→ Extracted text:

--- --- ---

Page MenuHomePhabricator

Refactor scap's kubernetes DeploymentsConfig to support selection of image kinds
Closed, ResolvedPublic

Description

Here, an image "kind" (new term) represents the specific type of an image (e.g., the debug image) and is roughly analogous to an image build target.

In contrast, the image "flavour" (existing term) is a particular configuration-variant / instantiation of that type (i.e., a specific configuration of build-args).

Making "kind" configurable in the DeploymentsConfig would allow scap to deploy the new mediawiki-cli image to mw-cron, mw-script, etc.

Initial proposal:

Option 1 (validated enum)

Deprecate the current debug boolean in favor of a kind enum. kind would be one of:

  • production (default, used by all standard mw-on-k8s deployments)
  • debug (used by mw-debug)
  • cli (used by mw-cron and mw-script, as well as dumps)

During DeploymentsConfig processing, scap validates that the kind is one of the supported types.

Option 2 (opaque key)

Deprecate the current debug boolean in favor of a kind config field.

  • This corresponds directly to the name by which the image is referred in the build report provided by build-images.py - e.g., debug-image.

--- --- ---

→ Supplied data:
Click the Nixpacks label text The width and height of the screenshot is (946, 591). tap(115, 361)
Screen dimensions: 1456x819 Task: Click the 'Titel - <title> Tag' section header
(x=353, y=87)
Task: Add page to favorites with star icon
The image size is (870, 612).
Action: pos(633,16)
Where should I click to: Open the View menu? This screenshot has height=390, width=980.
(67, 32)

--- --- ---

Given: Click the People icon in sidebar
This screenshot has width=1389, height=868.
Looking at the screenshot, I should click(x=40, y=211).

--- --- ---

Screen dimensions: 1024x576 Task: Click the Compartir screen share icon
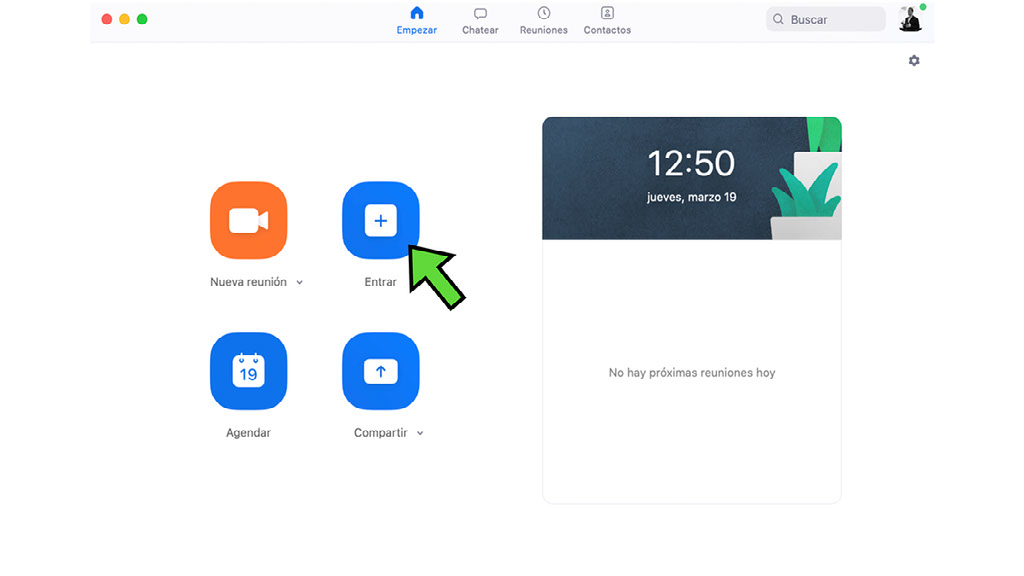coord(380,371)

--- --- ---

→ Aim 1: Under Option 1 in the scap refactor task, which deployments would use the cli kind?
→ Aim 2: Quote the scap refactor task starting with "Description" and going on through "image build target.".
The material is separate from the scap refactor task.

→ Finished answer 1: mw-cron and mw-script, as well as dumps.

→ Finished answer 2:
Description

Here, an image "kind" (new term) represents the specific type of an image (e.g., the debug image) and is roughly analogous to an image build target.